Question

The rate at which water flows out of a pipe, in gallons per hour, is given by a differentiable function $$R$$ of time $$t$$. The table above shows the rate as measured every $$2$$ hours for a $$12$$-hour period.
$$\begin{array}{c|c|c|c|c|c|c}\hline t\ \mathrm{(hours)}&0&2&4&6&8&10&12 \\ \hline R\left(t\right)\ \mathrm{gallons/hour}&16.67&17.67&18&17.67&16.67&15&12.67\\ \hline \end{array}$$
Use a midpoint Riemann sum with $$3$$ subdivisions of equal length to approximate $$\int \nolimits_{0}^{12}R\left(t\right)\d t$$.
Explain the meaning of your answer, using correct units.

Answer

**step1** Understanding the Problem's Goal

The problem asks us to find an approximate total amount of water that flowed out of a pipe over a 12-hour period. We are given a table that shows the rate at which water flows out, in gallons per hour, at different times. We are instructed to use a specific method called a "midpoint Riemann sum with 3 subdivisions of equal length" to estimate the total amount of water.

**step2** Breaking Down the Total Time Period

The total time period we are interested in is from $$t=0$$ hours to $$t=12$$ hours. This span of time is $$12 - 0 = 12$$ hours.
We are asked to divide this total period into $$3$$ equal "subdivisions". To find the length of each subdivision, we divide the total time by the number of subdivisions:
$$\text{Length of each subdivision} = \frac{12 \text{ hours}}{3} = 4 \text{ hours}.$$
So, we will consider three 4-hour periods.

**step3** Identifying the Time Intervals and Their Midpoints

Based on our 4-hour subdivisions, the three time intervals are:
1. The first interval: From $$t=0$$ hours to $$t=4$$ hours.
2. The second interval: From $$t=4$$ hours to $$t=8$$ hours.
3. The third interval: From $$t=8$$ hours to $$t=12$$ hours.
For a "midpoint" approximation, we need to find the time exactly in the middle of each of these 4-hour periods:
1. Midpoint of the first interval ($$0$$ to $$4$$ hours) is $$\frac{0+4}{2} = 2$$ hours.
2. Midpoint of the second interval ($$4$$ to $$8$$ hours) is $$\frac{4+8}{2} = 6$$ hours.
3. Midpoint of the third interval ($$8$$ to $$12$$ hours) is $$\frac{8+12}{2} = 10$$ hours.
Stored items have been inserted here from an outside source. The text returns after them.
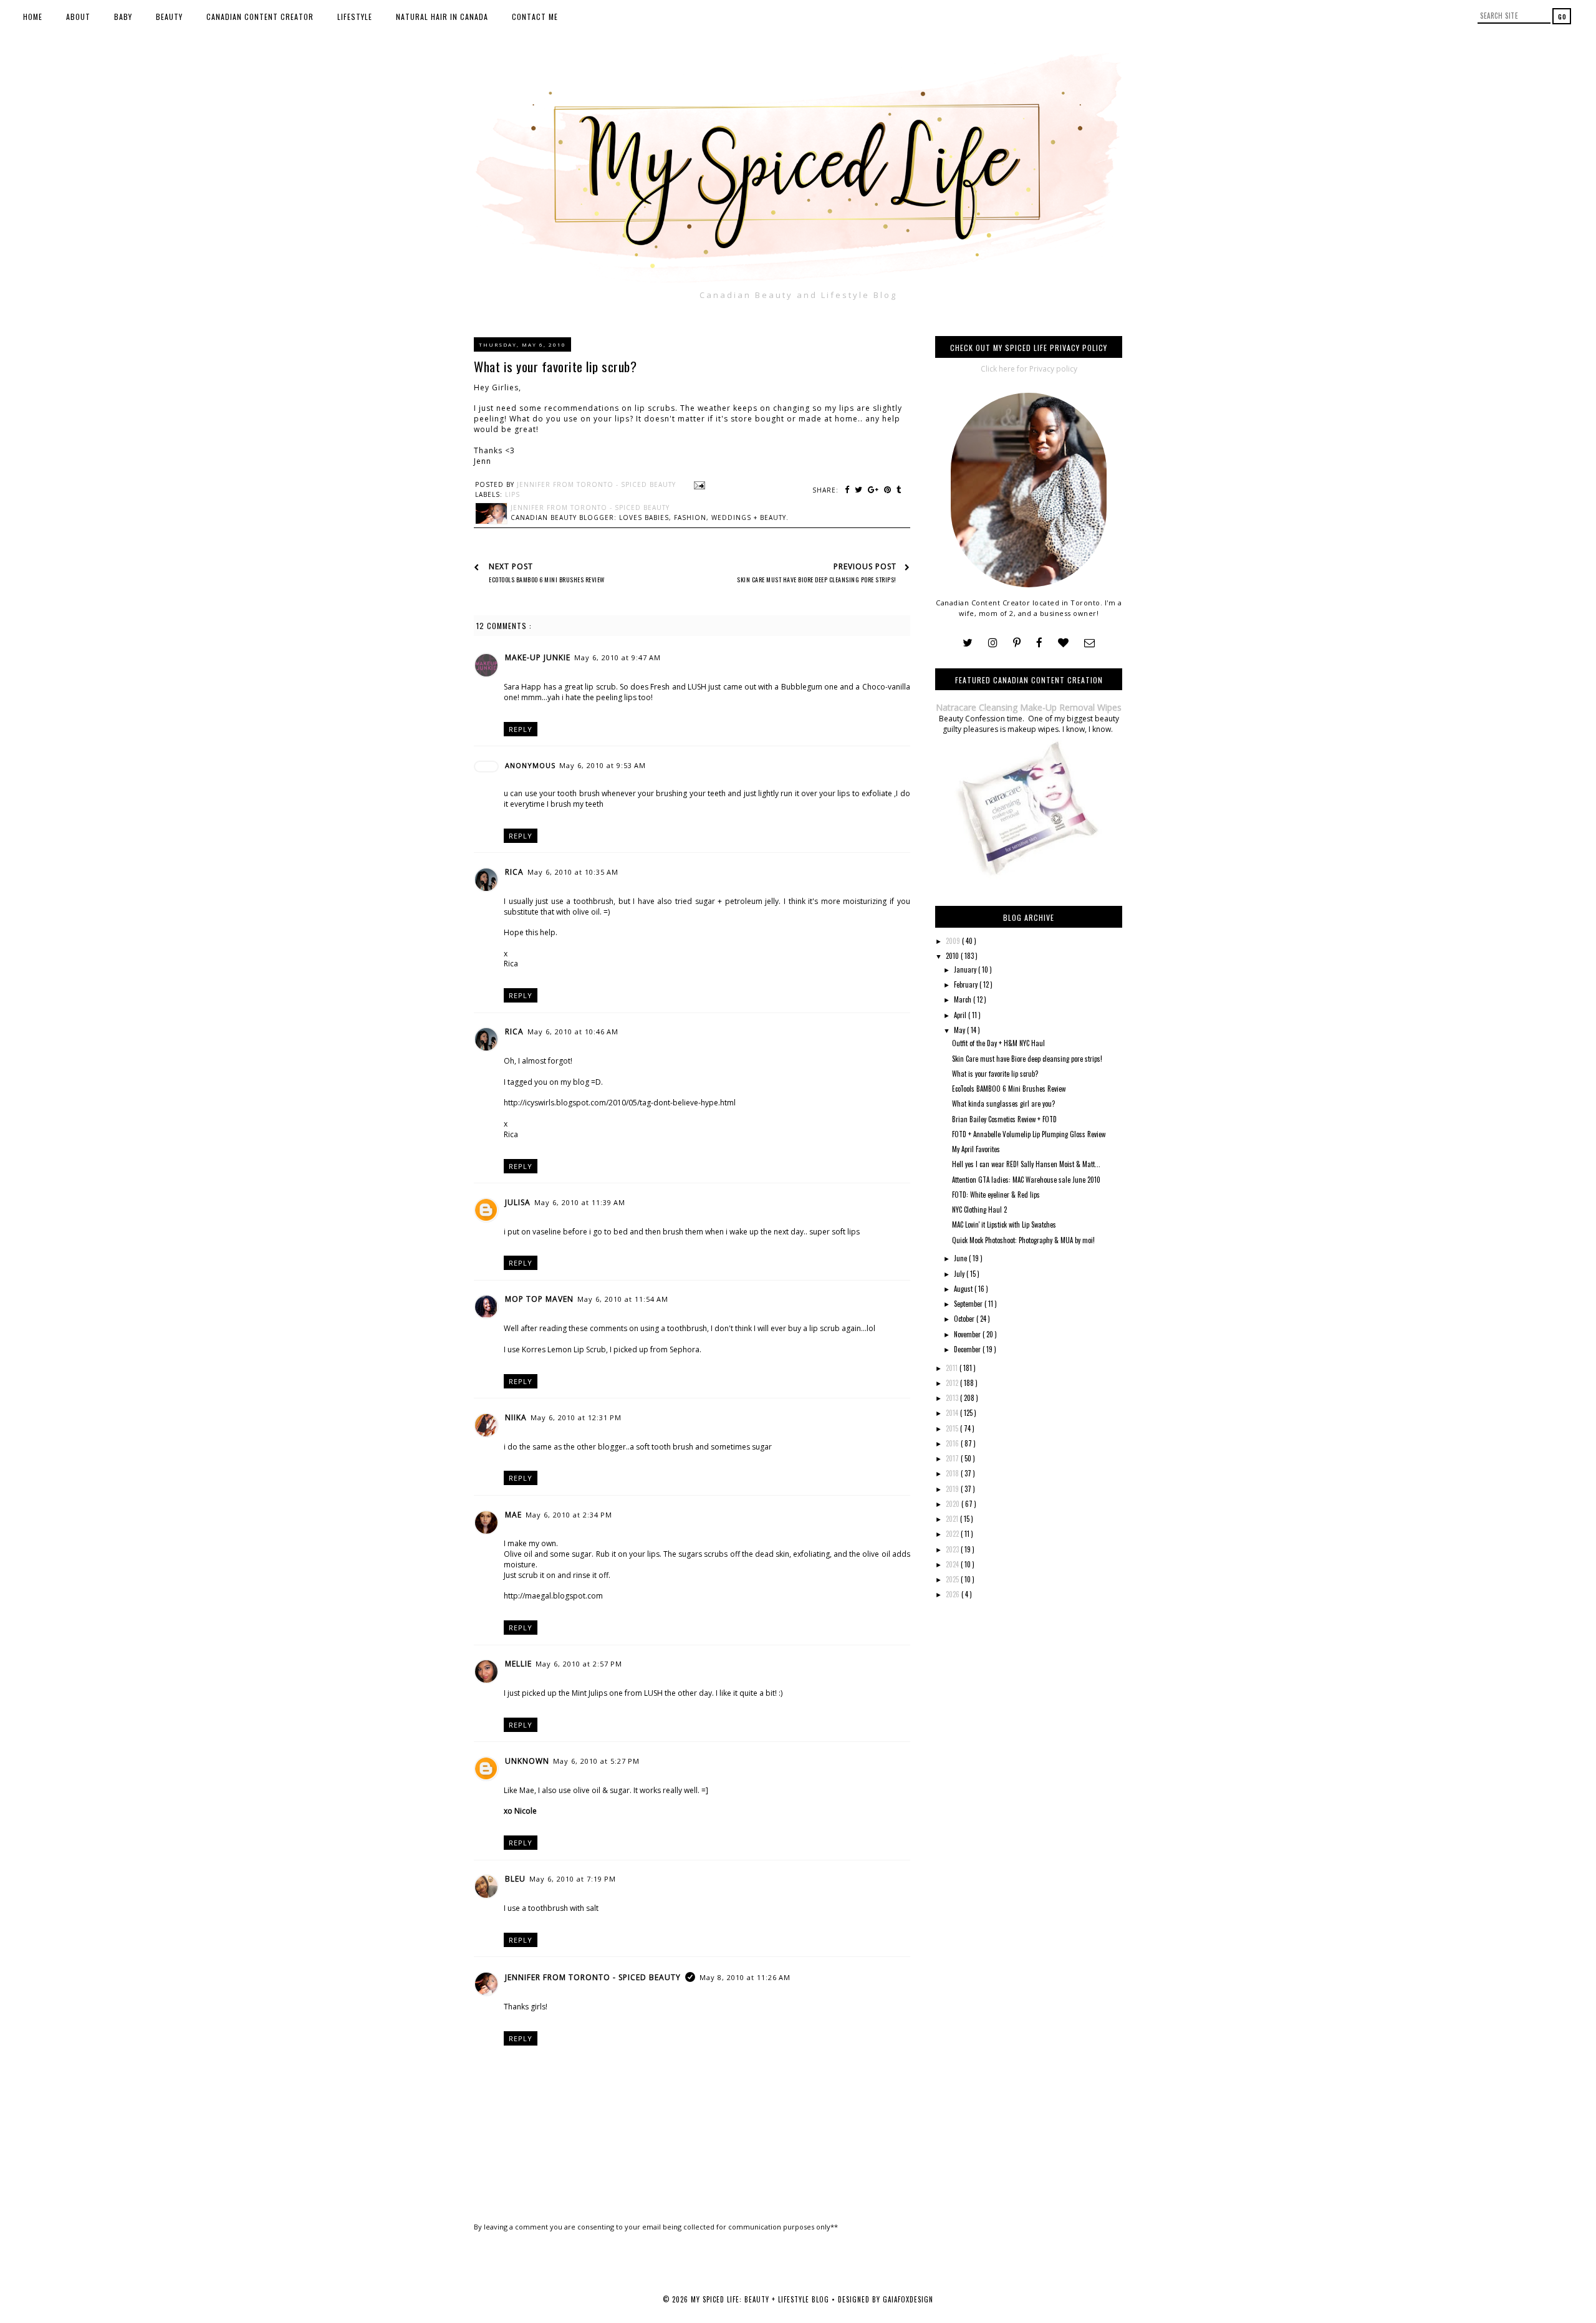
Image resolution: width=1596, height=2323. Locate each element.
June (961, 1258)
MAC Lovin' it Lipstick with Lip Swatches (1004, 1224)
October (965, 1319)
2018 (953, 1473)
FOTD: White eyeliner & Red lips (996, 1195)
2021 (953, 1519)
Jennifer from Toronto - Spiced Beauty (593, 1977)
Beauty (169, 16)
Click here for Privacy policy (1029, 368)
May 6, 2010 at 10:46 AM (572, 1031)
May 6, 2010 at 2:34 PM (569, 1514)
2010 (953, 956)
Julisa (518, 1202)
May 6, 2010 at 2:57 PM (579, 1663)
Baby (123, 16)
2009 (954, 941)
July (960, 1274)
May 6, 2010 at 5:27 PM (596, 1761)
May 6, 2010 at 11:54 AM (622, 1299)
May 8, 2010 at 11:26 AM (745, 1977)
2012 (953, 1383)
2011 (952, 1368)
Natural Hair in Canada (442, 16)
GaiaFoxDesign (908, 2299)
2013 (953, 1398)
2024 (953, 1564)
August (964, 1289)
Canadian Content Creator (260, 16)
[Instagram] (993, 643)
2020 (953, 1504)
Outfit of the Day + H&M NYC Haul (998, 1043)
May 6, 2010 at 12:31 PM (576, 1417)
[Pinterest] (1017, 643)
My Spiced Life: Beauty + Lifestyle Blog (761, 2299)
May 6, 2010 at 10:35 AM (572, 872)
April (961, 1015)
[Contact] (1089, 643)
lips (512, 494)
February (966, 984)
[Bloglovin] (1063, 643)
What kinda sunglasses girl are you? (1003, 1104)
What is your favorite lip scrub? (995, 1074)
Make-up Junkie (537, 657)
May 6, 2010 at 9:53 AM (602, 765)
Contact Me (535, 16)
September (969, 1304)
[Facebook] (1039, 643)
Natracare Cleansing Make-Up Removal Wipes (1029, 707)
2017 (953, 1458)
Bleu (515, 1878)
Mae (513, 1514)
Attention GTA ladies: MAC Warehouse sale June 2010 (1026, 1180)
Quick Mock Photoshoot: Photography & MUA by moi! (1023, 1240)
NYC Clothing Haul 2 (979, 1209)
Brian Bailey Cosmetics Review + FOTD (1004, 1119)
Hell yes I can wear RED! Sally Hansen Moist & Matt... (1026, 1164)
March (963, 999)
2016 (953, 1443)
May (960, 1030)
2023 (953, 1549)
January (966, 969)
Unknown (527, 1761)
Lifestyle (354, 16)
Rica (514, 872)
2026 (953, 1594)
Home (32, 16)
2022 (953, 1534)
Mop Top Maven (539, 1299)
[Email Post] (698, 484)
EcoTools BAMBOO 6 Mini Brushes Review (1008, 1089)
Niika (516, 1417)
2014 (953, 1413)
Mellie (518, 1663)
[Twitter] (968, 643)
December (968, 1349)
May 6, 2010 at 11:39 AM (579, 1202)
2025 (953, 1579)
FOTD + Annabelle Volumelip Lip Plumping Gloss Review (1028, 1134)
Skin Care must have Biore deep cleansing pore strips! (1027, 1059)
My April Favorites (976, 1149)
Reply (520, 729)
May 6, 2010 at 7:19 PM (572, 1878)
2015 (953, 1428)
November (968, 1334)
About (78, 16)
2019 (953, 1489)
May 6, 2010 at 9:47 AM (617, 657)
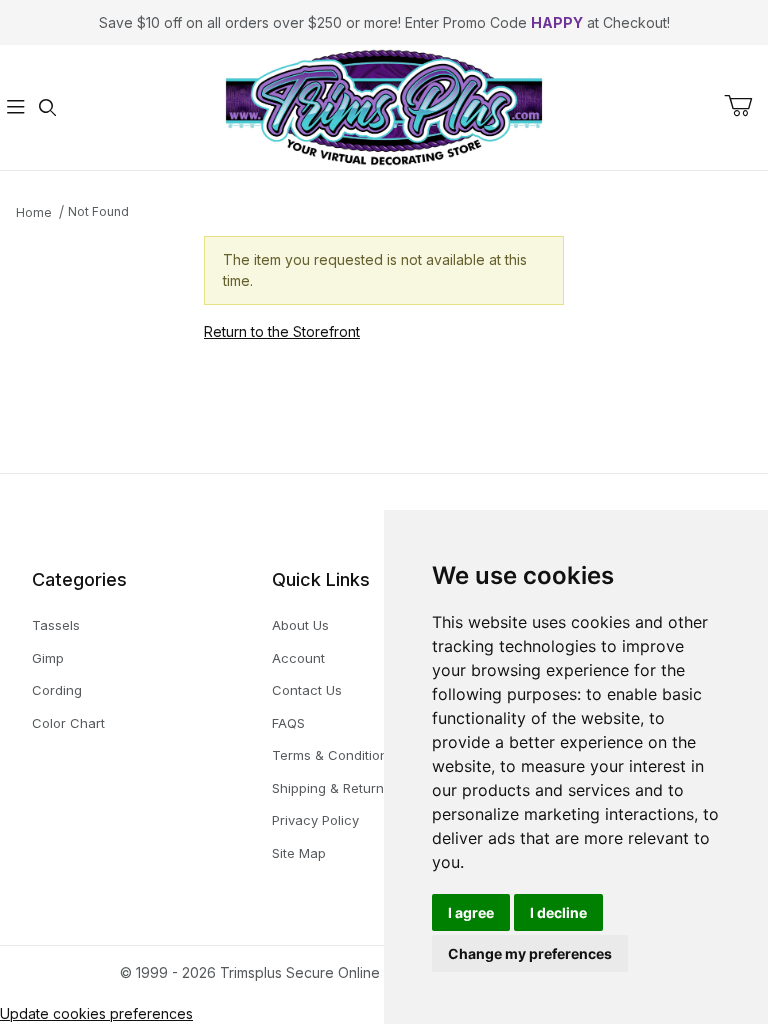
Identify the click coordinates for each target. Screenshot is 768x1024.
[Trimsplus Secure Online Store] (383, 105)
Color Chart (68, 723)
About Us (300, 625)
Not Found (98, 211)
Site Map (299, 853)
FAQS (288, 723)
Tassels (56, 625)
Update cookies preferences (96, 1013)
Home (34, 212)
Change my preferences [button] (530, 953)
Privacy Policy (315, 820)
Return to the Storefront (282, 331)
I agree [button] (471, 912)
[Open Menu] (16, 107)
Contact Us (307, 690)
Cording (57, 690)
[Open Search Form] (48, 107)
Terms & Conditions (333, 755)
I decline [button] (558, 912)
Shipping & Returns (331, 788)
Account (298, 658)
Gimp (48, 658)
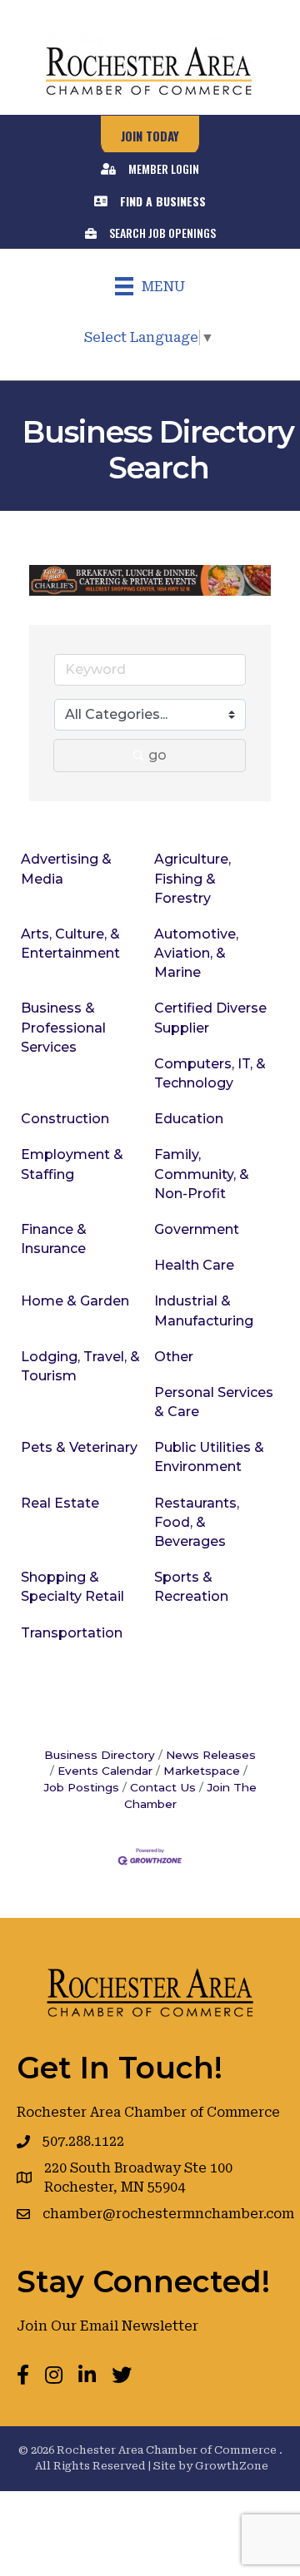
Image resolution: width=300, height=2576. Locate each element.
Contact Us (163, 1787)
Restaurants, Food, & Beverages (196, 1522)
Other (173, 1357)
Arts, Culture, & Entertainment (70, 943)
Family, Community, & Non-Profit (201, 1174)
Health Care (194, 1265)
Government (196, 1229)
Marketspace (201, 1770)
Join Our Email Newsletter (107, 2326)
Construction (65, 1119)
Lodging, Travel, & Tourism (80, 1366)
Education (188, 1119)
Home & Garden (75, 1301)
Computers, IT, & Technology (210, 1073)
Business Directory (99, 1754)
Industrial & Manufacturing (203, 1310)
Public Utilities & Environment (209, 1456)
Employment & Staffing (72, 1164)
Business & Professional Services (63, 1027)
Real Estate (60, 1503)
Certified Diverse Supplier (210, 1017)
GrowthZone (231, 2466)
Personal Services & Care (213, 1402)
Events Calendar (105, 1770)
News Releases (211, 1754)
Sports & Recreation (191, 1586)
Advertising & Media (66, 868)
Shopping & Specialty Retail (72, 1586)
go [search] (157, 755)
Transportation (71, 1633)
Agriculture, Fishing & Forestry (192, 878)
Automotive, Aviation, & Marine (196, 953)
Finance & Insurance (54, 1238)
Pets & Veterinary (79, 1447)
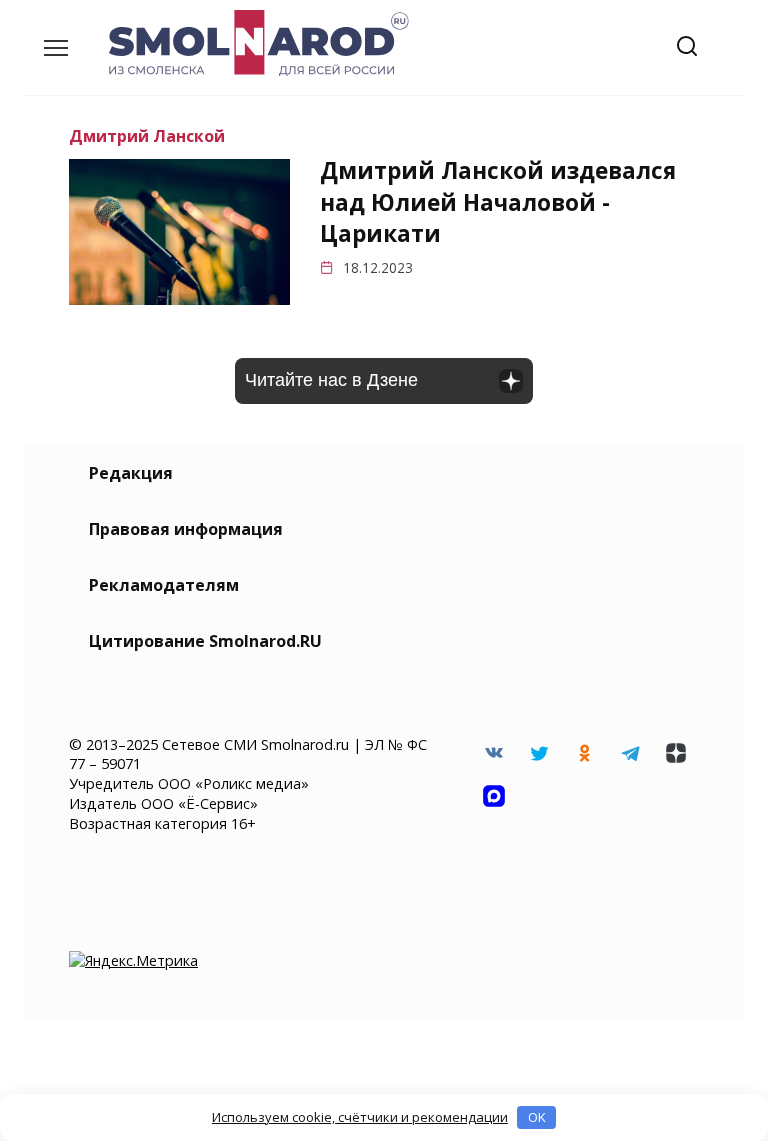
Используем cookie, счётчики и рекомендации (360, 1117)
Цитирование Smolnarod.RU (205, 641)
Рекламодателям (164, 585)
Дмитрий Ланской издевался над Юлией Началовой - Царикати (498, 203)
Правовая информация (186, 529)
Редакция (131, 473)
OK (537, 1117)
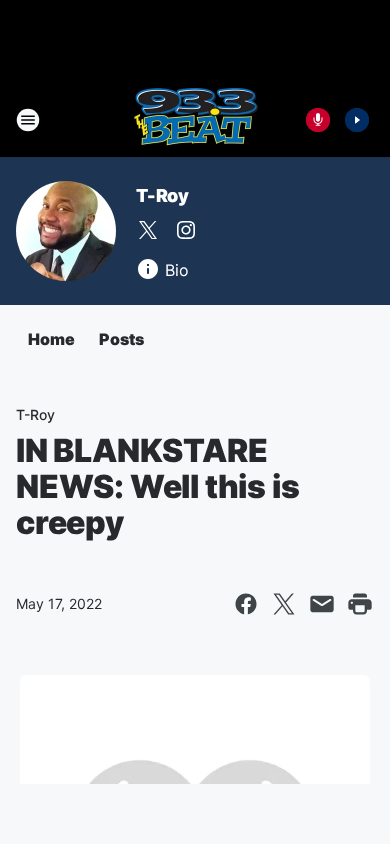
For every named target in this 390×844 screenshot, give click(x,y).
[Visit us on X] (148, 230)
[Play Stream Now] (357, 120)
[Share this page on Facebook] (246, 604)
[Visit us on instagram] (186, 230)
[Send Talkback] (318, 120)
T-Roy (162, 195)
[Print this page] (360, 604)
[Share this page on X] (284, 604)
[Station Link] (195, 120)
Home (51, 339)
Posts (121, 339)
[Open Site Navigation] (28, 120)
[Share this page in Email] (322, 604)
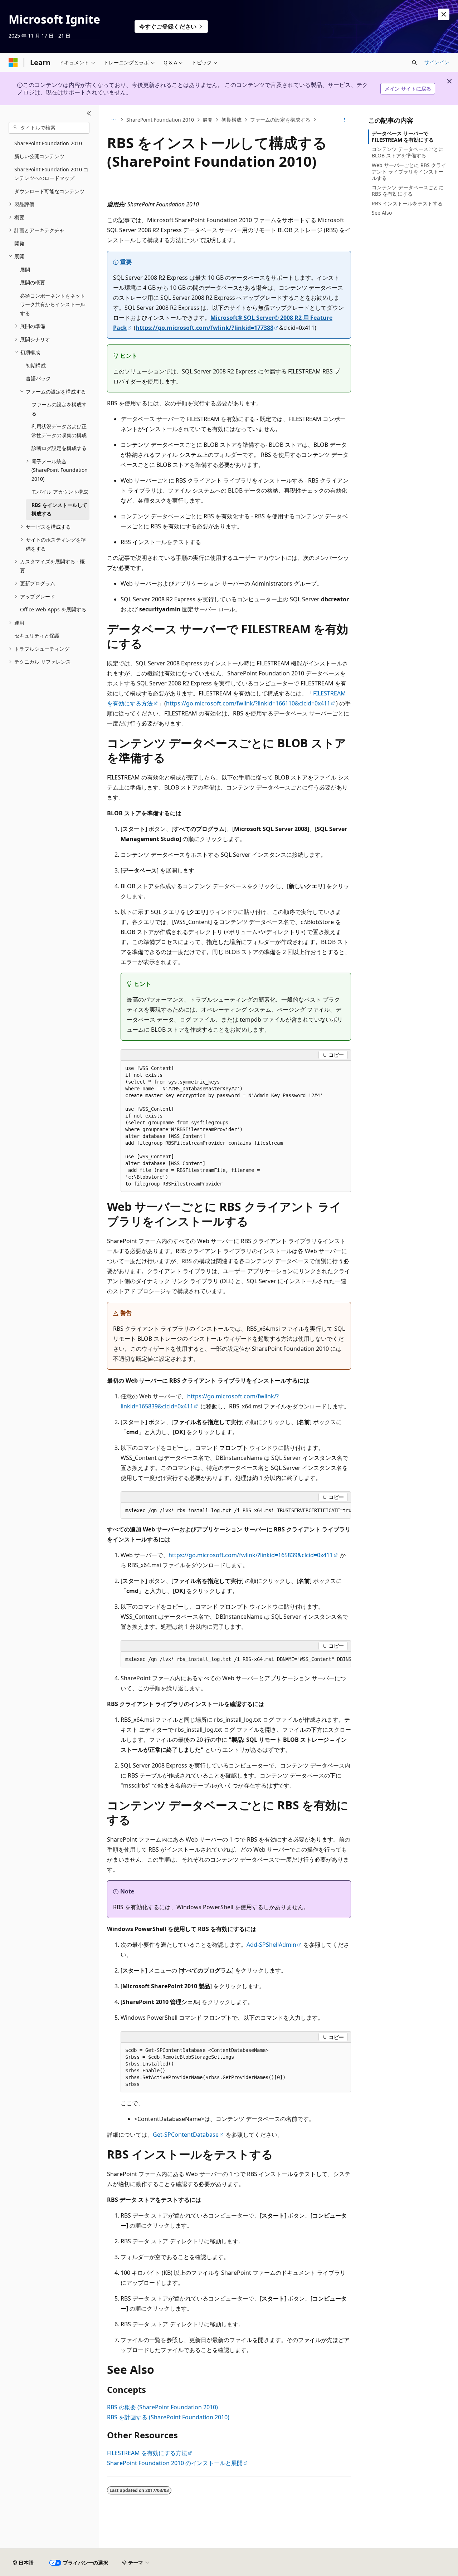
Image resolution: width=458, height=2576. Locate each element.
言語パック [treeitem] (38, 378)
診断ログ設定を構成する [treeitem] (59, 448)
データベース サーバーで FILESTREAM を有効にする (403, 136)
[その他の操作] (344, 120)
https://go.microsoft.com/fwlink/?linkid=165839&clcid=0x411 (251, 1555)
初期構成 (231, 119)
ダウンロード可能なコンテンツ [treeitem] (49, 191)
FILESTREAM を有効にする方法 (147, 2453)
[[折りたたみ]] (89, 113)
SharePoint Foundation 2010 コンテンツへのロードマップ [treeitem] (51, 174)
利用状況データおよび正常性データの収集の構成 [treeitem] (59, 431)
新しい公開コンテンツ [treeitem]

**step4** Finding the Flow Rates at the Midpoints

Now we look at the provided table to find the rate of water flow ($$R(t)$$) at each of these midpoint times:
- At $$t=2$$ hours, the rate $$R(2) = 17.67$$ gallons per hour.
- At $$t=6$$ hours, the rate $$R(6) = 17.67$$ gallons per hour.
- At $$t=10$$ hours, the rate $$R(10) = 15.00$$ gallons per hour.

**step5** Estimating Water Flow for Each Period

To estimate the total amount of water flowed out during each 4-hour period, we multiply the rate at the midpoint by the length of the period (which is 4 hours):
1. For the first period (0 to 4 hours), using the rate at 2 hours:
Estimated amount = $$17.67 \text{ gallons/hour} \times 4 \text{ hours} = 70.68 \text{ gallons}.$$
2. For the second period (4 to 8 hours), using the rate at 6 hours:
Estimated amount = $$17.67 \text{ gallons/hour} \times 4 \text{ hours} = 70.68 \text{ gallons}.$$
3. For the third period (8 to 12 hours), using the rate at 10 hours:
Estimated amount = $$15.00 \text{ gallons/hour} \times 4 \text{ hours} = 60.00 \text{ gallons}.$$

**step6** Calculating the Total Approximate Amount of Water

To find the total approximate amount of water that flowed out over the entire 12-hour period, we add the estimated amounts from each of the three periods:
Total Approximate Amount = $$70.68 \text{ gallons} + 70.68 \text{ gallons} + 60.00 \text{ gallons}$$
Total Approximate Amount = $$141.36 \text{ gallons} + 60.00 \text{ gallons}$$
Total Approximate Amount = $$201.36 \text{ gallons}.$$

**step7** Explaining the Meaning and Units of the Answer

The calculated value, $$201.36$$ gallons, is an approximation of the total volume of water that flowed out of the pipe over the 12-hour period from the start (0 hours) to the end (12 hours). The unit for this answer is gallons, which is the correct unit for measuring a volume of liquid. We arrived at this approximation by assuming that the flow rate during each 4-hour interval was constant and equal to the rate measured at the exact middle of that interval.